Delmira Agustini, perteneciente a la alta burguesía montevideana, comienza su andadura como escritora a temprana edad -quizás no tan precozmente como la crítica suele afirmar-, contando en todo momento con el apoyo familiar. La madre cumple un papel fundamental en su formación al orientarla hacia las artes13. De este modo, Agustini, como toda joven de su posición, comienza una educación prácticamente autodidacta, si exceptuamos algunas clases en el hogar de: pintura, piano y francés14. El padre, y más tarde también el hermano, ordena y transcribe los extraños poemas que Agustini escribe y que empiezan a aparecer desde 1902, junto a algunas colaboraciones en prosa, en revistas y semanarios de Montevideo como Rojo y Blanco, La Petite Revue y La Alborada. Tales textos obtienen cierto éxito moderado entre el público y la crítica; lo cual puede ser relacionado con el culto al artista-creador heredado del romanticismo que está tan presente en el Montevideo de la época. De 1907 a 1913 Agustini publica sus tres poemarios y cuando está preparando el siguiente, Los astros del abismo15, muere de forma brutal. Antes de producirse tan inesperado y abrupto homicidio, la vida de Delmira no se caracterizó por excesivas extravagancias, entre otras cosas porque esa sociedad no lo permitía. Sin embargo, sí se percibe en ella una progresiva búsqueda de una mayor emancipación. Tras un prolongado y anodino noviazgo, del que hay abundante constancia epistolar, con Enrique Job Reyes, hombre «mediocre y ajeno a sus intereses poéticos y de cultura»16, contrae matrimonio con él para abandonarlo a las pocas semanas «huyendo de tanta vulgaridad» y volver de nuevo a la casa paterna. En proceso la demanda de divorcio, la escritora inicia una serie de encuentros clandestinos en una habitación alquilada con su exmarido y en una de esas citas Agustini, que tal vez confiesa su deseo de huir a Buenos Aires a encontrarse con el escritor Manuel Ugarte, es asesinada a manos de ese mismo exmarido que, supuestamente, la veneraba -la habitación del crimen es casi un santuario en honor a Delmira plagado de fotos, cartas, pinturas, objetos- y no perdona la afrenta que supone para su honor la demanda de divorcio17. A su vez, Enrique Job Reyes se da muerte al momento18. Esta muerte violenta y perturbadora ha contribuido a forjar la imagen de Agustini como «poeta maldita» y a «crear un verdadero mito alrededor de la persona de D. Agustini, todavía vigente en el Uruguay actual»19.

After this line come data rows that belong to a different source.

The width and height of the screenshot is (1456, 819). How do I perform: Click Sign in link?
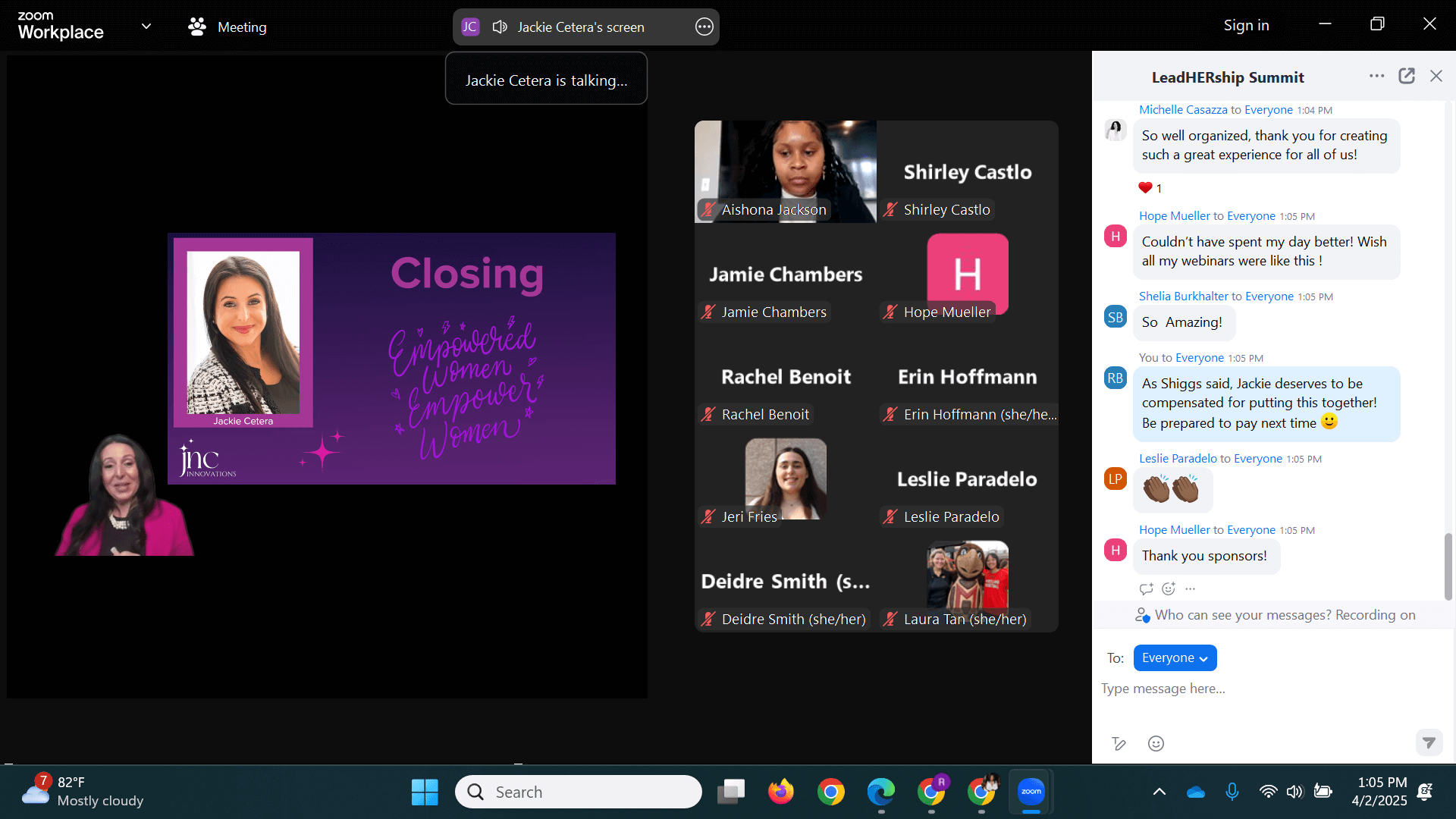[x=1246, y=25]
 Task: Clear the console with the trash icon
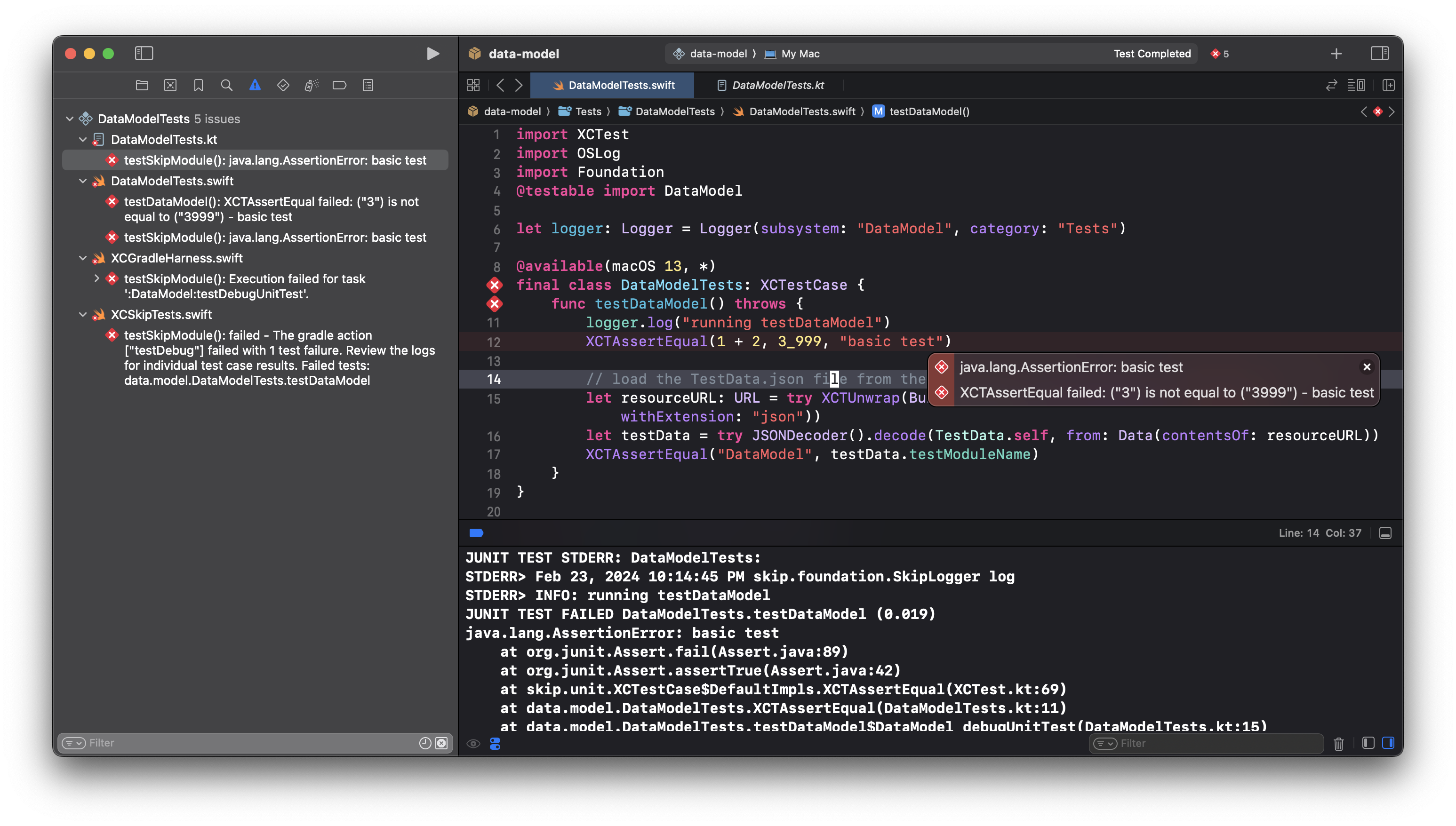(x=1339, y=744)
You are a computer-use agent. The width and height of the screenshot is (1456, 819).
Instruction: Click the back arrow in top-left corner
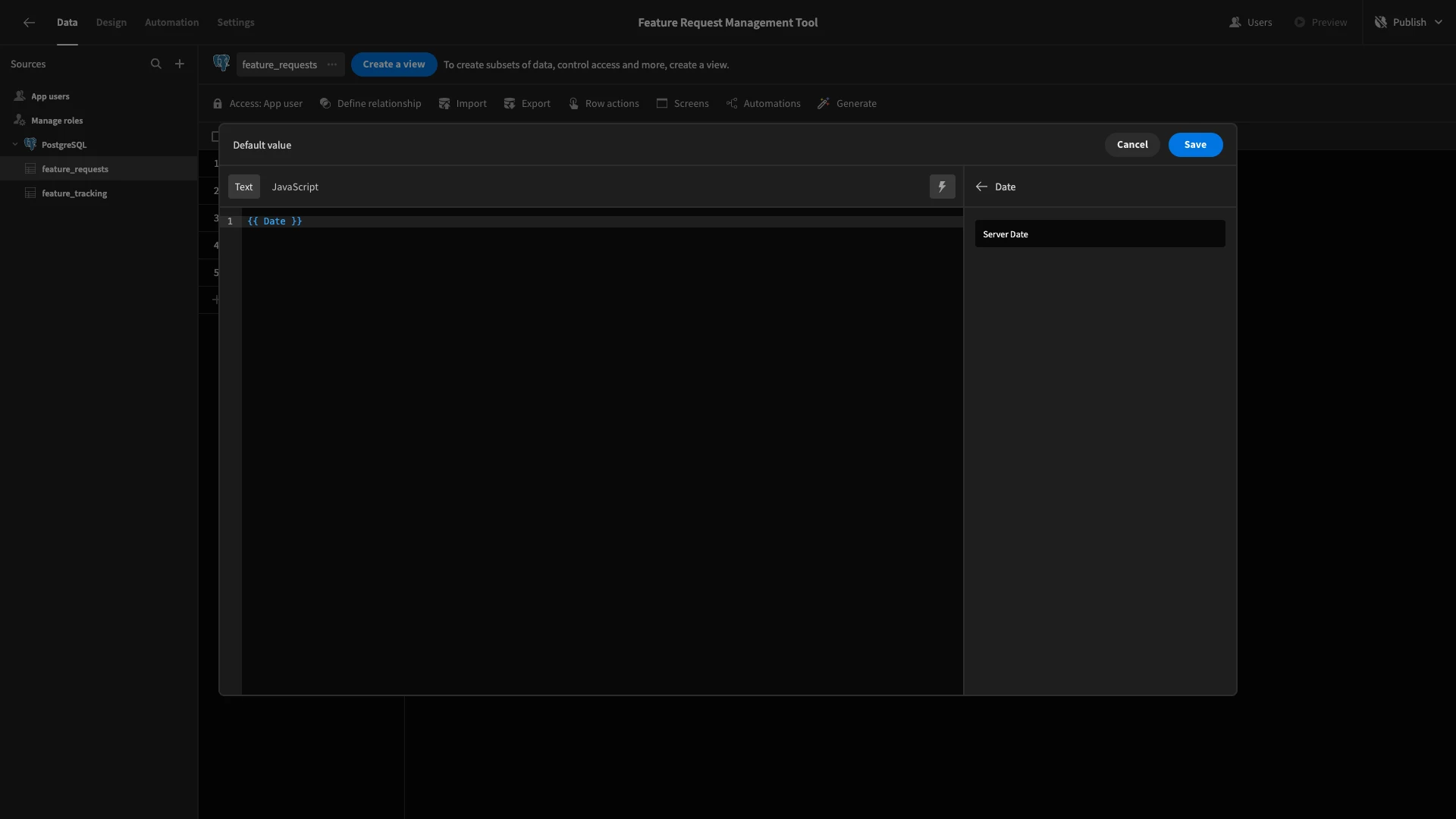pyautogui.click(x=29, y=23)
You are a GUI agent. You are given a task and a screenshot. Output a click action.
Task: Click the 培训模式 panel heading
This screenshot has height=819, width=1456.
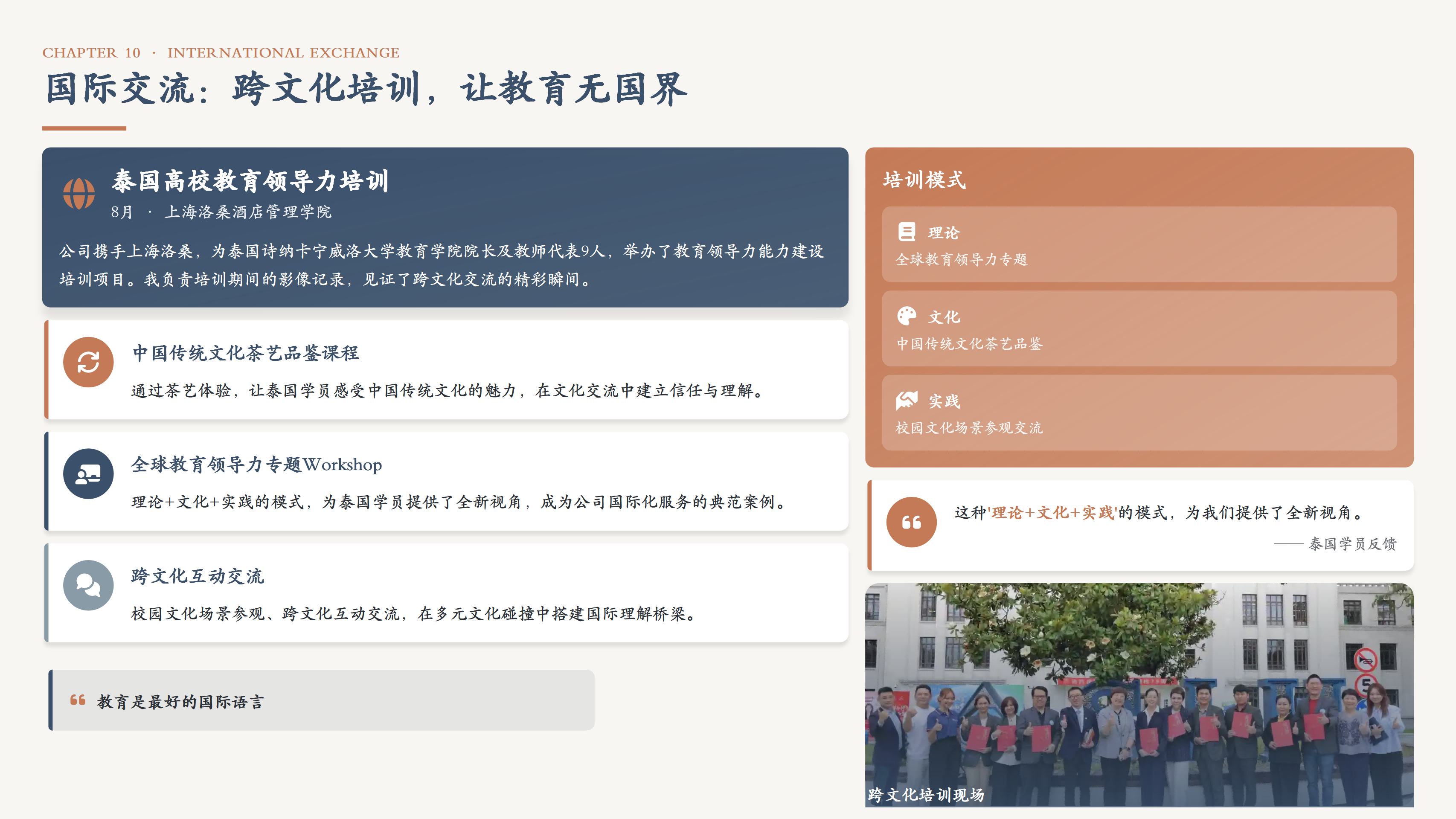coord(924,180)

En esencia, la recepción crítica de la obra de Delmira Agustini en tiempos de la «sensibilidad civilizada», esto es, en el período del Novecientos en el que ella vive, se puede localizar en las siguientes fuentes: la correspondencia personal, algunas breves publicaciones en periódicos y revistas, los prefacios de sus dos primeros libros y los comentarios finales de Cantos de la mañana y los Cálices vacíos.